Your goal :: Please write out the lines of the records without any change, beginning at the line that contains "At what coordinates should I click to accomplish: Select the" and stopping after the line that contains "[x=31, y=632]".

═══ Data for this task ═══

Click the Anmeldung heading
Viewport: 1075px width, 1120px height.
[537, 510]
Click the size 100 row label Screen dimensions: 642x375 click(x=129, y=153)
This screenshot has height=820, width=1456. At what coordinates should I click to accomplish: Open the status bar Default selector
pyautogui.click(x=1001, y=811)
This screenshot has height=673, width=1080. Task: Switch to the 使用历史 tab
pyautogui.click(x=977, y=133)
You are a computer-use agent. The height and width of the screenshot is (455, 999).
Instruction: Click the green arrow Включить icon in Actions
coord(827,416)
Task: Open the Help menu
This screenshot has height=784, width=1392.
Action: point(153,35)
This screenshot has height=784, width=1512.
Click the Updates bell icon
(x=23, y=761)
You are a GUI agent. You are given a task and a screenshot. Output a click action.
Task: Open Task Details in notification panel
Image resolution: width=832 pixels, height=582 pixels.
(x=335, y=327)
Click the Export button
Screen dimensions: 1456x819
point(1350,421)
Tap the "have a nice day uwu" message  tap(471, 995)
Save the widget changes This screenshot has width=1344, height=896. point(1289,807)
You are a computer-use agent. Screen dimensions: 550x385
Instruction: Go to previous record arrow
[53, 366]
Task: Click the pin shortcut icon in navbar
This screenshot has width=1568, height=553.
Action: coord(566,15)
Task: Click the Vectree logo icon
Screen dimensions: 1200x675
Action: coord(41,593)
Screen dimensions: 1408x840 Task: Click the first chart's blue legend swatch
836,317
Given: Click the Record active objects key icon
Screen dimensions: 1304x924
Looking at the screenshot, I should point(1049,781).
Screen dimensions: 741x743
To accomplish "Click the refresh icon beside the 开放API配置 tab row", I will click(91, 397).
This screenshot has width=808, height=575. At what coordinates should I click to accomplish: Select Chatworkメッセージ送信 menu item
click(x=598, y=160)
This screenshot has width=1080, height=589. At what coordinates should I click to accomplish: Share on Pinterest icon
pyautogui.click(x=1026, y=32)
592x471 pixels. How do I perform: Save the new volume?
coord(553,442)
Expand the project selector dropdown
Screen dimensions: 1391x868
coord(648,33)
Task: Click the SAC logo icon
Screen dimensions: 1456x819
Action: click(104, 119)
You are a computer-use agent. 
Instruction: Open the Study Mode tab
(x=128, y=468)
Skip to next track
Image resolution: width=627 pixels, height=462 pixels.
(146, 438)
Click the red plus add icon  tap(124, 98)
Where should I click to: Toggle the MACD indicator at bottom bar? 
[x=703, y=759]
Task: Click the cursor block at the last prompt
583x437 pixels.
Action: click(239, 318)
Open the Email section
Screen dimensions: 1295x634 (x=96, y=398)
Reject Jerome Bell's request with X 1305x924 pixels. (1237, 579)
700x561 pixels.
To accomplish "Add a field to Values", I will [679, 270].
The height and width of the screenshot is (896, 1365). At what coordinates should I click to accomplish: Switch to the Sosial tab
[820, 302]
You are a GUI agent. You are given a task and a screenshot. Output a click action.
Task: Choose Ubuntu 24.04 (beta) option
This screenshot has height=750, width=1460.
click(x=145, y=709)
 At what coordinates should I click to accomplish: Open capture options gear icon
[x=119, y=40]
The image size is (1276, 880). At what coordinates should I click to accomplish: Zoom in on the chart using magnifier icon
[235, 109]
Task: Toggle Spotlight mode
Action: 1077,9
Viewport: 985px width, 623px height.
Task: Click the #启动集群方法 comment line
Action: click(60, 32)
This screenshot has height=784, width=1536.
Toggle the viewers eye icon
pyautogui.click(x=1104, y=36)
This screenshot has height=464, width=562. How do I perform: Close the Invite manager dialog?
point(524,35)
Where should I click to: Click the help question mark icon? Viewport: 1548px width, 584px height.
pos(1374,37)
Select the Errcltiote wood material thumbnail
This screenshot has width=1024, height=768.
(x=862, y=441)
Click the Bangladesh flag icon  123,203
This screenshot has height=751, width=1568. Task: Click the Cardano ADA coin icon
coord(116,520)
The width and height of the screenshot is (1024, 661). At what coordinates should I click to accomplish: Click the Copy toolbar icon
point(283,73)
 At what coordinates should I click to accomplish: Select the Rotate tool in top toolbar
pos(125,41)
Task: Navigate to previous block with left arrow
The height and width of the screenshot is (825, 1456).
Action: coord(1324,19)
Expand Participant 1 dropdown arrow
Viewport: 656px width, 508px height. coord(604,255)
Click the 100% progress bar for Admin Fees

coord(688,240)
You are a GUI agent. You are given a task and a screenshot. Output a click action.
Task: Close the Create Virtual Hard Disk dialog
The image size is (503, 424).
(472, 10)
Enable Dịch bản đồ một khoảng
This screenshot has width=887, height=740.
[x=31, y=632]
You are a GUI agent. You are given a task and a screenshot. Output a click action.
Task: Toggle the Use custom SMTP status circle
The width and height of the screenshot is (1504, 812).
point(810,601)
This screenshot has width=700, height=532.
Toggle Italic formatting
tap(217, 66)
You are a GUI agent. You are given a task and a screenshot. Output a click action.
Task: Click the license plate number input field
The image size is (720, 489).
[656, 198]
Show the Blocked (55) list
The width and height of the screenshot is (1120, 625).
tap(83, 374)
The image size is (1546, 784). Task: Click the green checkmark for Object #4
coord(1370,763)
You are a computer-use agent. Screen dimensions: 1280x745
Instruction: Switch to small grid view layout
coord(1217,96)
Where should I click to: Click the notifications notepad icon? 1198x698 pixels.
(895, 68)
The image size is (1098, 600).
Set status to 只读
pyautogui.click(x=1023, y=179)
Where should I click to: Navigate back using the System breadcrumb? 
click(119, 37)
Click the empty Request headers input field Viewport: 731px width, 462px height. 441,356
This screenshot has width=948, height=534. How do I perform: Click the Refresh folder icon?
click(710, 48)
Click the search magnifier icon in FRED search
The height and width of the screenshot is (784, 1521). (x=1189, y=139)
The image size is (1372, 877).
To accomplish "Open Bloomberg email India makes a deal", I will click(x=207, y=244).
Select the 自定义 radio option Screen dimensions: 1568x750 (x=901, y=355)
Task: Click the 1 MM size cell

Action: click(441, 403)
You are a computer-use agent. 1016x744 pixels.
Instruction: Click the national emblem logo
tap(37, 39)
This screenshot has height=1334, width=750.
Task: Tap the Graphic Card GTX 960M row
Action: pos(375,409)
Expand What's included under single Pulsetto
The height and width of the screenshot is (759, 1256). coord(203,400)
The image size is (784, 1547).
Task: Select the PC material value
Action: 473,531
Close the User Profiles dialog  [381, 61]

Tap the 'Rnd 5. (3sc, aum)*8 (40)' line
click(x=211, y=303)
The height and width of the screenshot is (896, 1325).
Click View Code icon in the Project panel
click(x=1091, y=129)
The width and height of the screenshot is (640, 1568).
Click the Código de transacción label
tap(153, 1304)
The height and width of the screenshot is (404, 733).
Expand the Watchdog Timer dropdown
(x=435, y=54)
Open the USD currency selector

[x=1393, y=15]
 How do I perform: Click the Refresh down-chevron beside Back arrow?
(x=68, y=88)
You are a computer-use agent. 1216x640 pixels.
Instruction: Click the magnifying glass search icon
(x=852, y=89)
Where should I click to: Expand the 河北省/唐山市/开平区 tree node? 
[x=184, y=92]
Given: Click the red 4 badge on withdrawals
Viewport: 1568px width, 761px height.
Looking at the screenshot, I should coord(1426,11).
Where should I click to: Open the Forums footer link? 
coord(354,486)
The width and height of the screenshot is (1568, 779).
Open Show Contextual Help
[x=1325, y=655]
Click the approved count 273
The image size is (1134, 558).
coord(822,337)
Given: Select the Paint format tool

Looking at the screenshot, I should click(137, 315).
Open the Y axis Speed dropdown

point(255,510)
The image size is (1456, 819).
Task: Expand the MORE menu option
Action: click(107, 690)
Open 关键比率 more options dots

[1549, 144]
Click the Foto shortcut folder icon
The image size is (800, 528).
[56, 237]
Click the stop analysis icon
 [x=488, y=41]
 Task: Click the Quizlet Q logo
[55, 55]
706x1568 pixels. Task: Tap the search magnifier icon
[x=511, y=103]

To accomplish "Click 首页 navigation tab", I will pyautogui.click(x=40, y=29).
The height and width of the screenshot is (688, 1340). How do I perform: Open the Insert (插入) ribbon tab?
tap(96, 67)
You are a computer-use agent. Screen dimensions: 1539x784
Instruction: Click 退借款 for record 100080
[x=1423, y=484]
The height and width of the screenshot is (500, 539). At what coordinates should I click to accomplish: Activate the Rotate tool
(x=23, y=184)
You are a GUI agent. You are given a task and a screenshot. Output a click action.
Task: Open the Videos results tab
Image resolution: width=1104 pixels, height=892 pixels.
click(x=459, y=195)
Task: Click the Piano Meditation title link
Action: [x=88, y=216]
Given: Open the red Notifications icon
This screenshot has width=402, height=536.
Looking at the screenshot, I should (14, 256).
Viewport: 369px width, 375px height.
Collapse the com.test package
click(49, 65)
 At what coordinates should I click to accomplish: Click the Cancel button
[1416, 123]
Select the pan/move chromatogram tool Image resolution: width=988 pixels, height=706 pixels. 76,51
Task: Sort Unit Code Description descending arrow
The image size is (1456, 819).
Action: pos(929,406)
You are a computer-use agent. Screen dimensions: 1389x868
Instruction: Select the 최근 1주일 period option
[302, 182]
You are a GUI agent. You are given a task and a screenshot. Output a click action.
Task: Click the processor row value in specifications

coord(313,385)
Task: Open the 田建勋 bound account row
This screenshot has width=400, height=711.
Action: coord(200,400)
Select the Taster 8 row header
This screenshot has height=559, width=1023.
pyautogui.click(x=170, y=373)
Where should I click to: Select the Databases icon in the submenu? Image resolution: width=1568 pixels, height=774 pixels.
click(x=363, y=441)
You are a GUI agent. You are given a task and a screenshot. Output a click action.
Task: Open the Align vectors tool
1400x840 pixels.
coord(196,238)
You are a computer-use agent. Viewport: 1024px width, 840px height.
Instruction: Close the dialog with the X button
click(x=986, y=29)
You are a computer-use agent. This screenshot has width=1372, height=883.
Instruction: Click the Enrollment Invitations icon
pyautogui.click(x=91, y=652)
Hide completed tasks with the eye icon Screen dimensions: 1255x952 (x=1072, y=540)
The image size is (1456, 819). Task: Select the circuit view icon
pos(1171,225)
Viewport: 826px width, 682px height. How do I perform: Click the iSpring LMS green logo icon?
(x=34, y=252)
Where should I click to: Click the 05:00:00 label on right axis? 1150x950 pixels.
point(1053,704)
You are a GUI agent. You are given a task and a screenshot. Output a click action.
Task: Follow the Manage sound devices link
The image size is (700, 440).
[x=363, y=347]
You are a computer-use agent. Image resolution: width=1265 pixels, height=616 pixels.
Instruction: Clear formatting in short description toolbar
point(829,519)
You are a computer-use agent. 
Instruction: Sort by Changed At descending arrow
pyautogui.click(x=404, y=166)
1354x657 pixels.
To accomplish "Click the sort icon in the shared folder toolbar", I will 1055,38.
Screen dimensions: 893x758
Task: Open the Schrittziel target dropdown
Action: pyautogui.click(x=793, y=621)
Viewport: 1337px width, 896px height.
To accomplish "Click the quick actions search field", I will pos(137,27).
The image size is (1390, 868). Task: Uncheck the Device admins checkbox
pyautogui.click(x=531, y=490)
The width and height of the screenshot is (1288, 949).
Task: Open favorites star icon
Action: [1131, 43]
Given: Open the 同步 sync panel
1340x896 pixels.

═══

Complete response ::
 At what coordinates should I click to accomplish: Select the Rotate tool in top toolbar
pos(125,41)
Task: Navigate to previous block with left arrow
The height and width of the screenshot is (825, 1456).
Action: coord(1324,19)
Expand Participant 1 dropdown arrow
Viewport: 656px width, 508px height. coord(604,255)
Click the 100% progress bar for Admin Fees

coord(688,240)
You are a GUI agent. You are given a task and a screenshot. Output a click action.
Task: Close the Create Virtual Hard Disk dialog
The image size is (503, 424).
(472, 10)
Enable Dịch bản đồ một khoảng
This screenshot has width=887, height=740.
[x=31, y=632]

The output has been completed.